For part (a), the problem states: "If a car skids 65 ft on wet concrete, how fast was it moving when the brakes were applied?"
From this statement, we can identify the following known values:
- The skid distance, $$d = 65$$ ft.
- The road condition is "wet concrete".

**step3** Finding the Coefficient of Friction for Wet Concrete

We need to find the value of $$f$$ for "wet concrete" from the provided table.
Looking at the table:
- Find the row labeled "Wet".
- Find the column labeled "Concrete".
- The value at the intersection of "Wet" and "Concrete" is $$0.4$$.
So, for wet concrete, $$f = 0.4$$.

Question1.step4 (Calculating the Speed for Part (a))

Now we substitute the values of $$f = 0.4$$ and $$d = 65$$ into the formula $$s=\sqrt{30 f d}$$.
$$s = \sqrt{30 \times 0.4 \times 65}$$
First, multiply the numbers inside the square root:
$$30 \times 0.4 = 12$$
Then, multiply this result by 65:
$$12 \times 65$$
To calculate $$12 \times 65$$:
$$10 \times 65 = 650$$
$$2 \times 65 = 130$$
$$650 + 130 = 780$$
So, $$30 \times 0.4 \times 65 = 780$$.
Now, we need to find the square root of 780:
$$s = \sqrt{780}$$
To estimate or calculate $$\sqrt{780}$$, we can consider perfect squares nearby:
$$20^2 = 400$$
$$30^2 = 900$$
So, the answer is between 20 and 30.
$$25^2 = 625$$
$$28^2 = 784$$
Since 780 is very close to 784, $$\sqrt{780}$$ is very close to 28.
Using a calculator for precision (as this is beyond mental math for typical elementary school math, but necessary for the problem as given):
$$\sqrt{780} \approx 27.928$$
Rounding to a reasonable number of decimal places, for example, one decimal place:
$$s \approx 27.9$$
So, the car was moving approximately 27.9 mi/h when the brakes were applied.

Question2.step1 (Analyzing Part (b) - Identifying Given Values)

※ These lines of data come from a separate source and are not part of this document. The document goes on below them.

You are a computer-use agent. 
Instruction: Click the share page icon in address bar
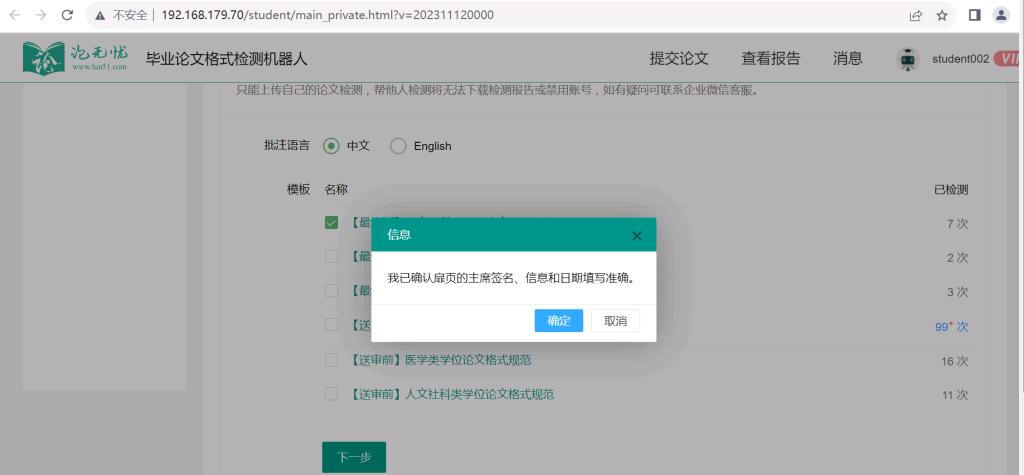pyautogui.click(x=915, y=16)
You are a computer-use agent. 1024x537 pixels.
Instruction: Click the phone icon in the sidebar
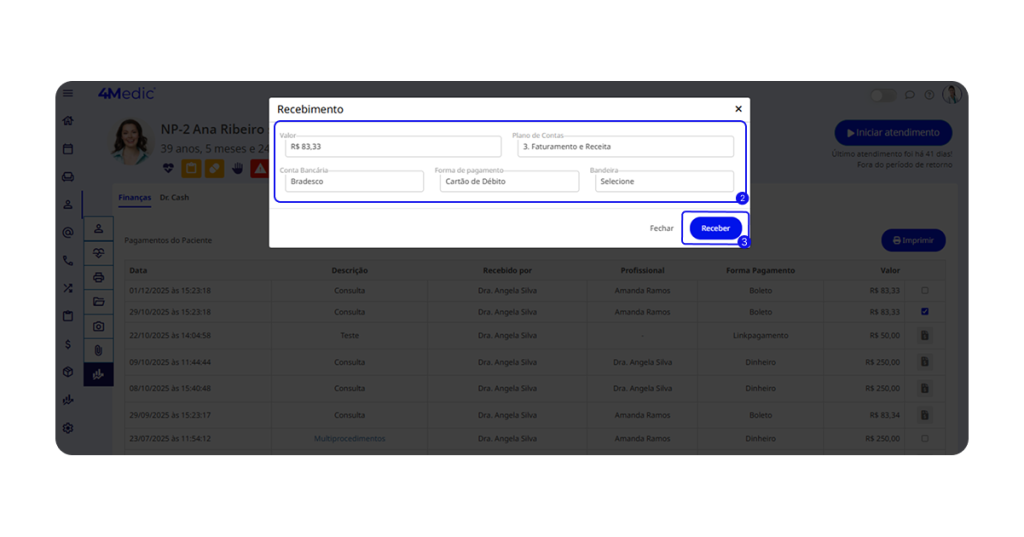(68, 260)
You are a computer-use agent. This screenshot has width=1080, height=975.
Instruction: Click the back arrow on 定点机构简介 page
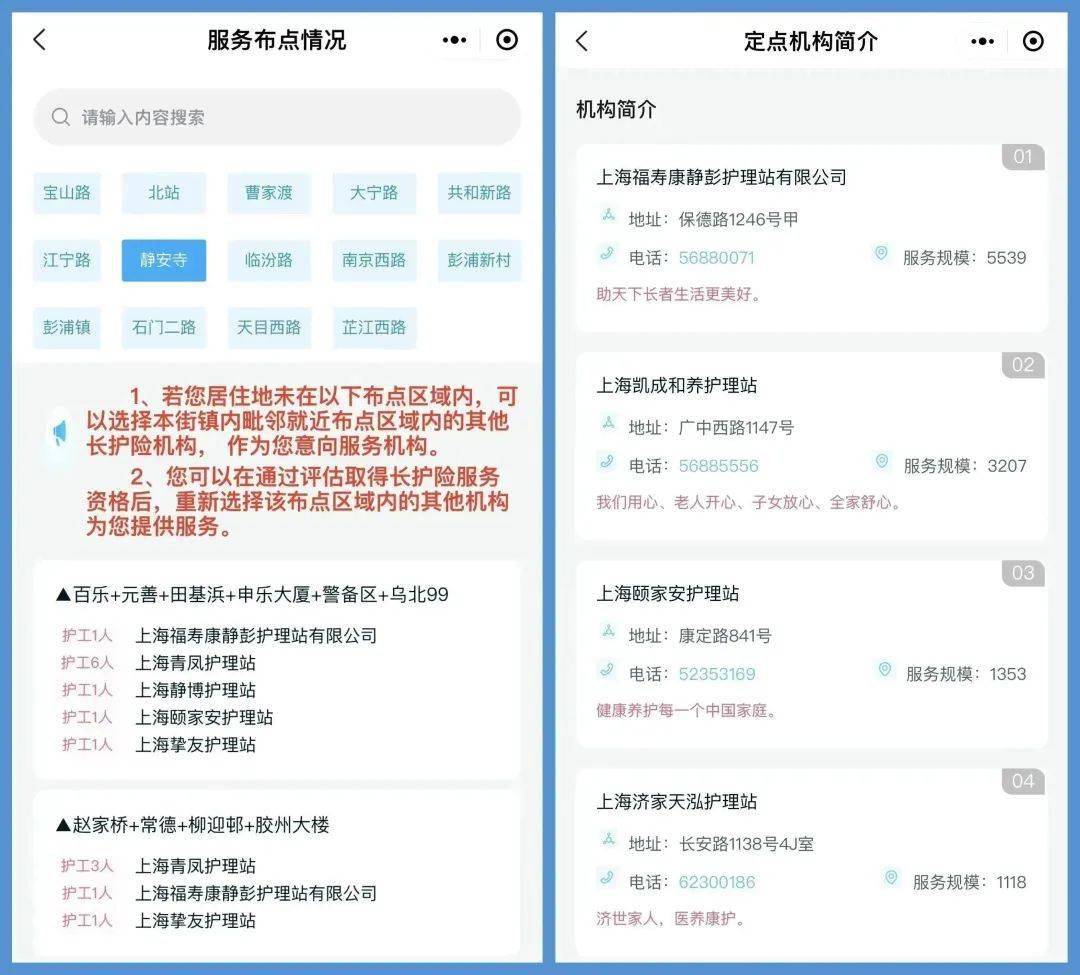[582, 40]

For part (b), the problem states: "If a car is traveling at 50 mi/h, how far will it skid on wet tar?"
From this statement, we can identify the following known values:
- The speed of the car, $$s = 50$$ mi/h.
- The road condition is "wet tar".

**step2** Finding the Coefficient of Friction for Wet Tar

We need to find the value of $$f$$ for "wet tar" from the provided table.
Looking at the table:
- Find the row labeled "Wet".
- Find the column labeled "Tar".
- The value at the intersection of "Wet" and "Tar" is $$0.5$$.
So, for wet tar, $$f = 0.5$$.

Question2.step3 (Setting up the Equation for Part (b))

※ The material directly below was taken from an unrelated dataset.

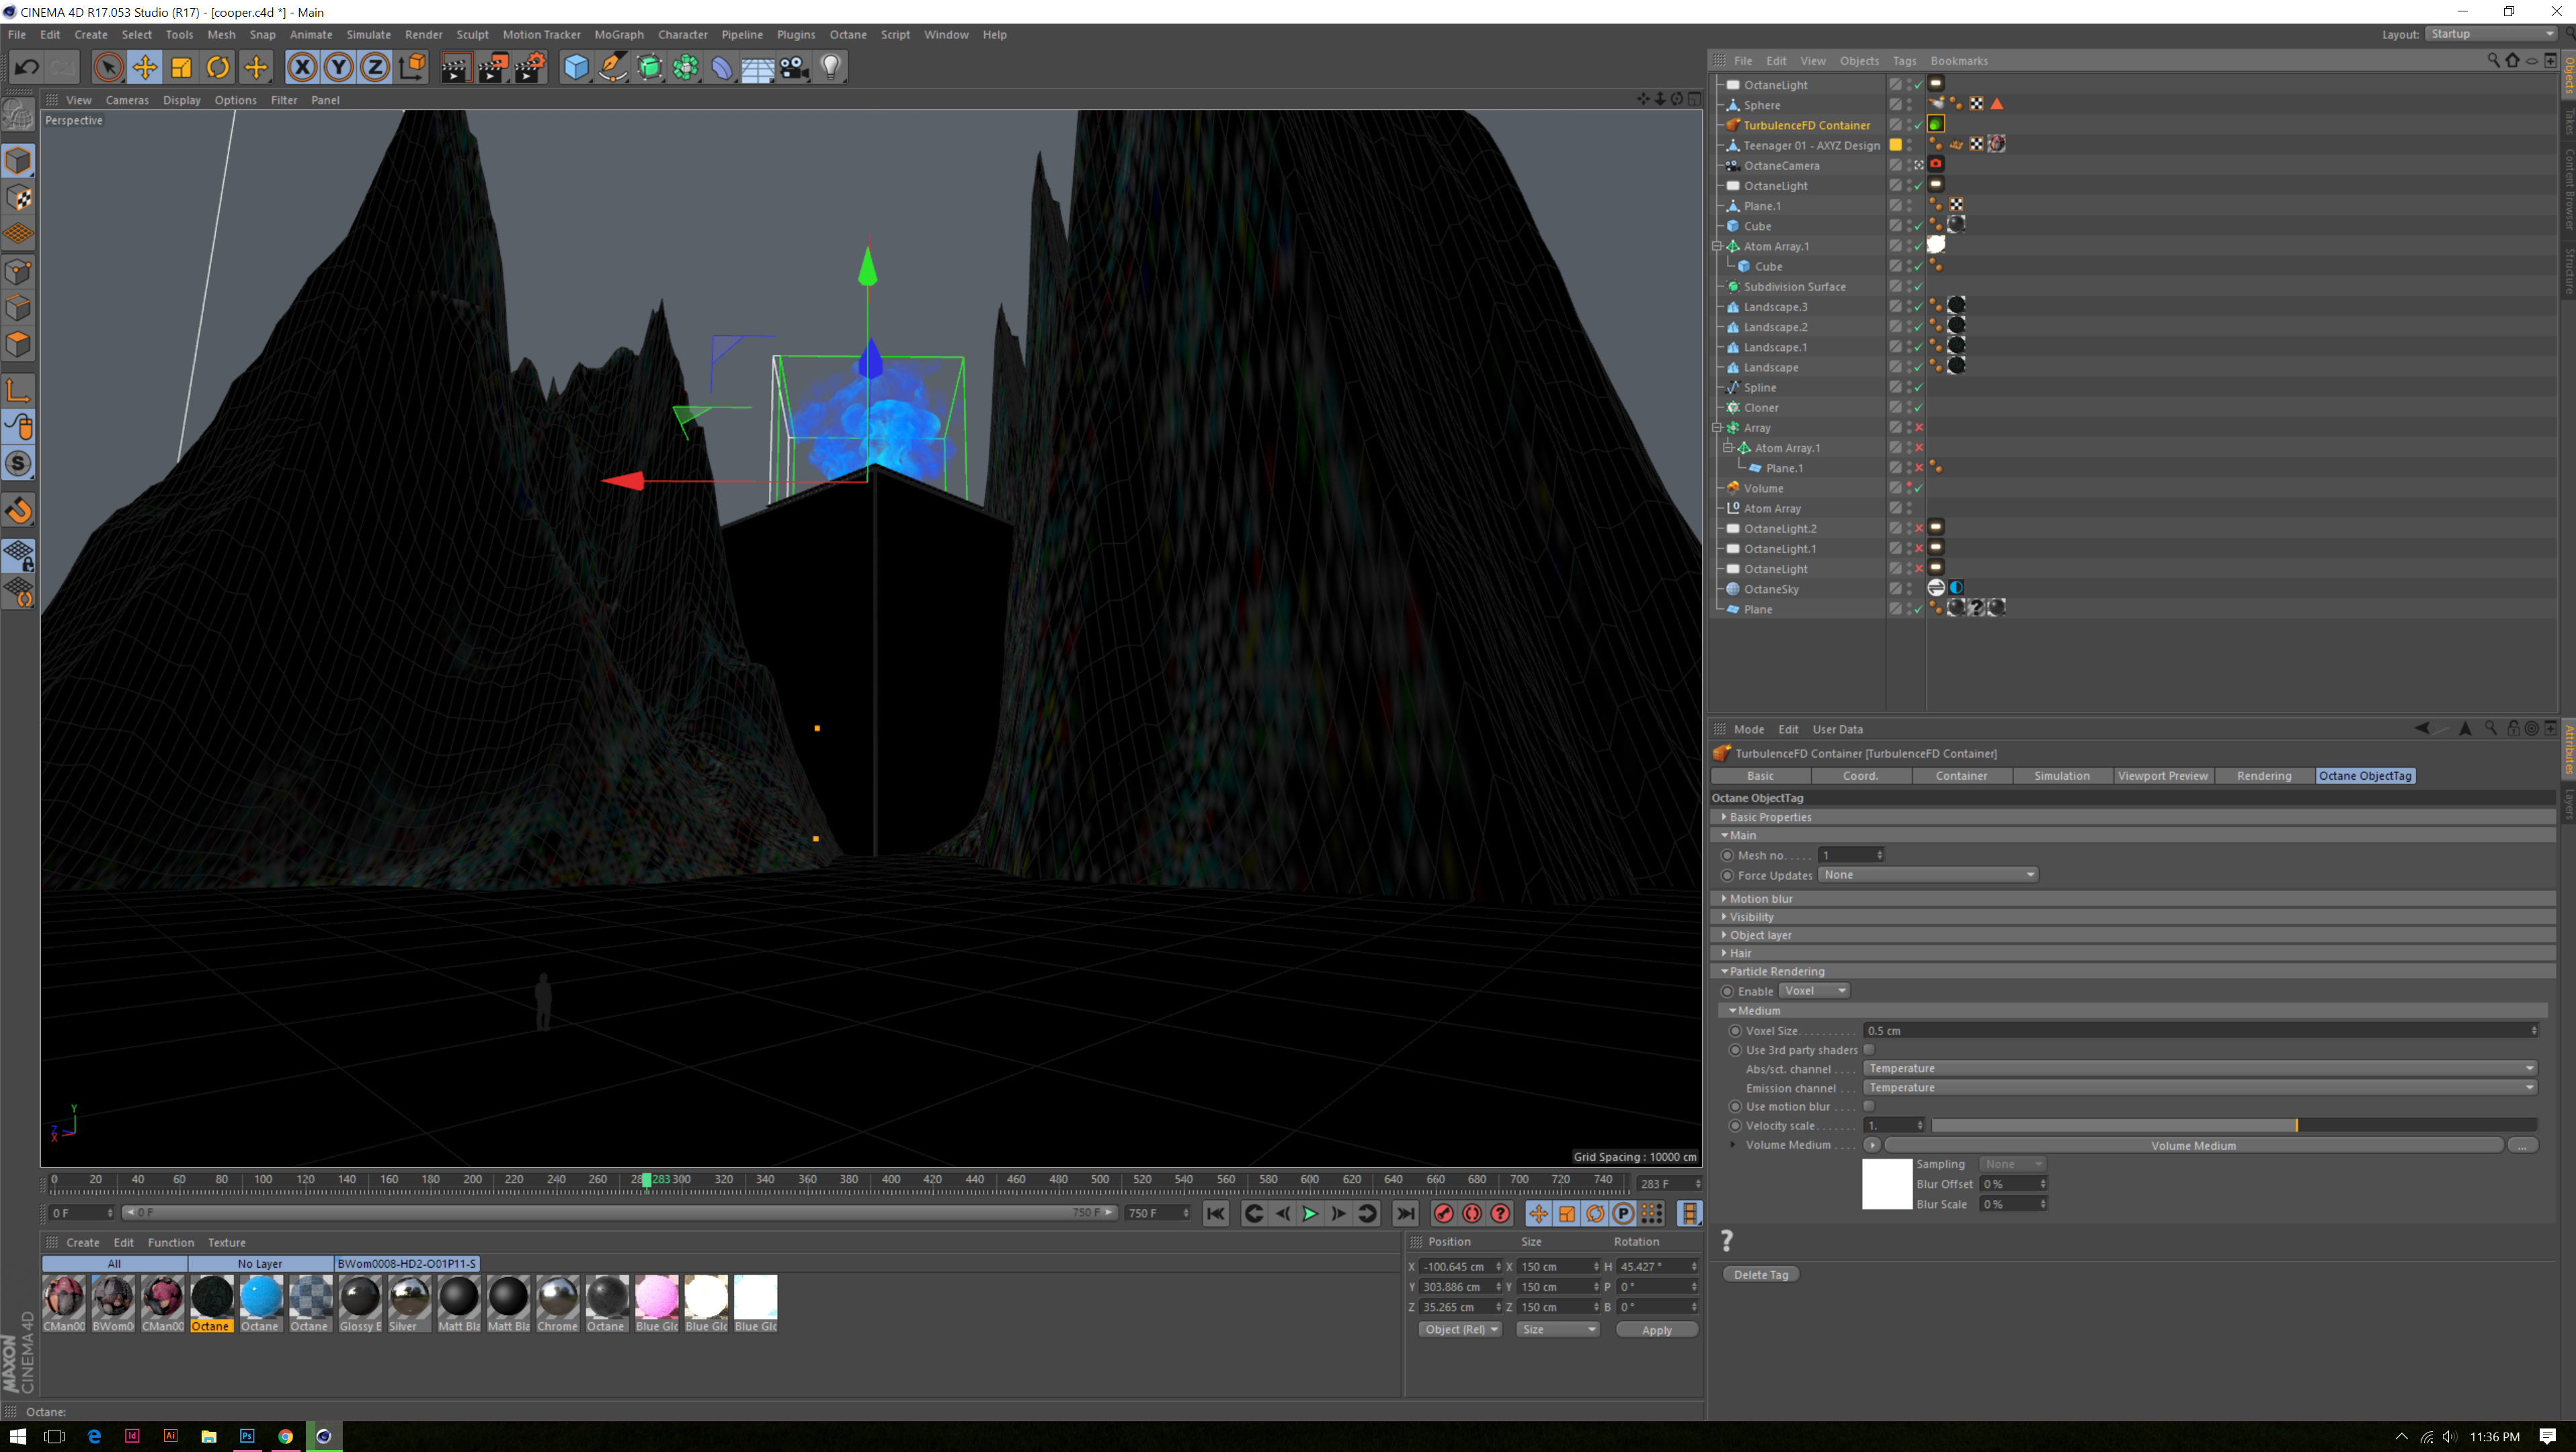Select the Rotate tool

pos(218,67)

Now we substitute the values of $$s = 50$$ and $$f = 0.5$$ into the formula $$s=\sqrt{30 f d}$$.
$$50 = \sqrt{30 \times 0.5 \times d}$$
First, multiply the known numbers inside the square root:
$$30 \times 0.5 = 15$$
So the equation becomes:
$$50 = \sqrt{15 \times d}$$

**step4** Solving for Skid Distance $$d$$

To solve for $$d$$, we need to eliminate the square root. We do this by squaring both sides of the equation:
$$(50)^2 = (\sqrt{15 \times d})^2$$
$$50 \times 50 = 15 \times d$$
$$2500 = 15 \times d$$
Now, to find $$d$$, we divide 2500 by 15:
$$d = \frac{2500}{15}$$
We can simplify this fraction by dividing both the numerator and the denominator by their greatest common divisor, which is 5:
$$2500 \div 5 = 500$$
$$15 \div 5 = 3$$
So, $$d = \frac{500}{3}$$
To express this as a decimal or mixed number:
$$500 \div 3$$
$$500 \div 3 = 166 \text{ with a remainder of } 2$$
So, $$d = 166 \frac{2}{3}$$ feet.
As a decimal, rounding to one decimal place:
$$d \approx 166.7$$ feet.
So, the car will skid approximately 166.7 feet on wet tar.